Bağlantı nedensel ise, bunun önlenmesi için önemli etkileri vardır, çünkü IGF1 seviyeleri enerji ve protein alımı gibi besin faktörlerinden etkilenir. IGF1'i azaltarak meme kanseri riskini azaltma olasılığının araştırılması gerektiğini öneriyorlar.
Sonuç
Bu, insülin benzeri büyüme faktörü ile meme kanseri gelişimi arasındaki bağlantıyı inceleyen çalışmaların geniş kapsamlı ve iyi yapılmış bir derlemesidir. Araştırmacılar, aynı zamanda meme kanseri için ilişkiyi etkileyebilecek diğer birçok potansiyel risk faktörünü de ayarladılar. IGF1 ile meme kanseri riski arasında önceden şüphelenilen bir bağlantıyı doğrular ve bize riskin büyüklüğü ve diğer faktörlerin dahil olup olmadığı hakkında daha fazla bilgi verir.
Ancak, araştırmacılar şunu belirtiyor:
- Tüm incelemelerde olduğu gibi, bireysel çalışma tasarımları ve metotları sıklıkla değişiklik gösterir. Bu durumda, IGF1 ve IGFB3 ve diğer risk faktörleri, sonuçları daha az güvenilir hale getirebilecek çeşitli yöntemler kullanılarak ölçülmüştür.
- Hormon konsantrasyonları çalışmalar arasında büyük ölçüde değişmiştir. Bunun nedenleri belirsizdir ve araştırmacılar buna izin verse de, sonuçları önyargılı tutabilir. Ayrıca, hormon seviyeleri sadece bir kerede ölçülmüştür ve bir kadının ömrü boyunca mutlaka hormon seviyelerini temsil etmeyebilir.

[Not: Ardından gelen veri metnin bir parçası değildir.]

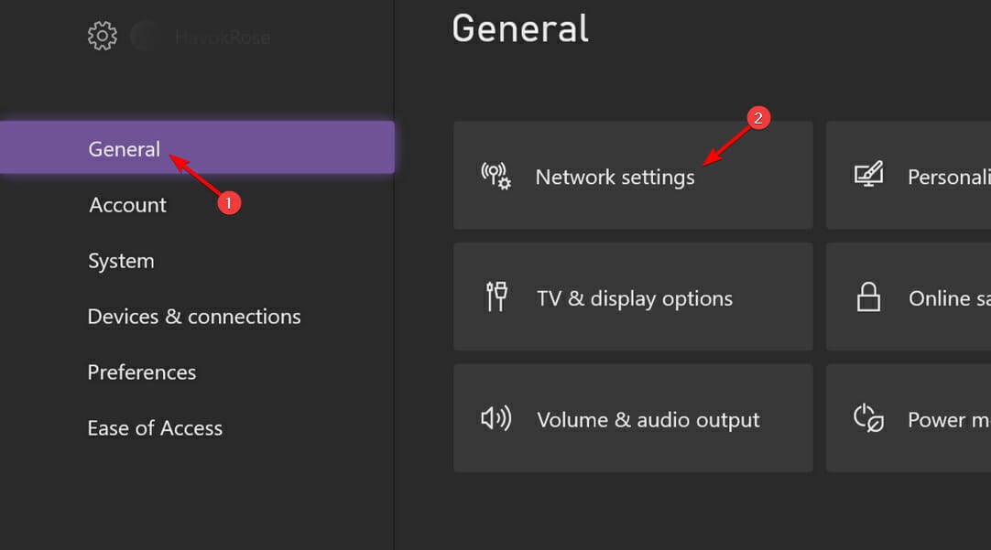Open the Account category
The width and height of the screenshot is (991, 550).
pyautogui.click(x=127, y=205)
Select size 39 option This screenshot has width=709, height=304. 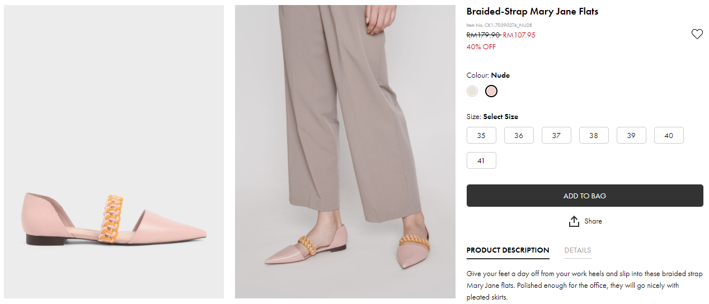point(631,135)
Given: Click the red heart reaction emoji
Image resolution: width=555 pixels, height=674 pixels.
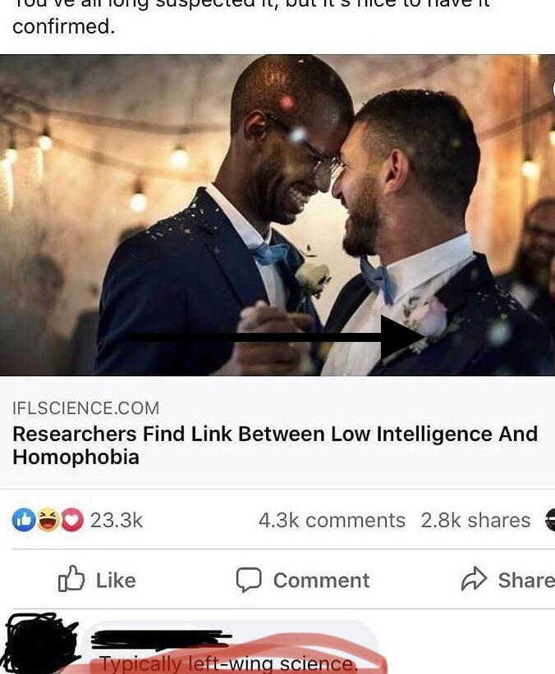Looking at the screenshot, I should point(72,520).
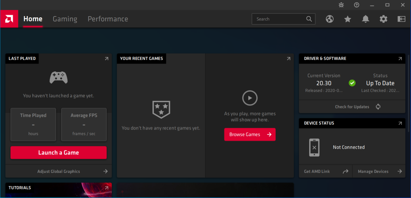The width and height of the screenshot is (411, 198).
Task: Click the AMD logo icon
Action: [x=9, y=19]
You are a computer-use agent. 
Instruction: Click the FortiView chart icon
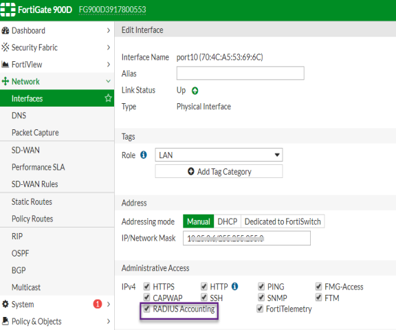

Araştırmacıların söylediğine göre, IGF1 seviyeleri diyetten etkilenebileceğinden meme kanserinin önlenmesi için gelecekteki etkileri olabilir. Bunun gelecekteki araştırmalarda incelenmesi gerekecektir. İlişkinin neden östrojen reseptörü pozitif meme kanserlerine özgü göründüğünü görmek için daha fazla çalışmaya ihtiyaç vardır.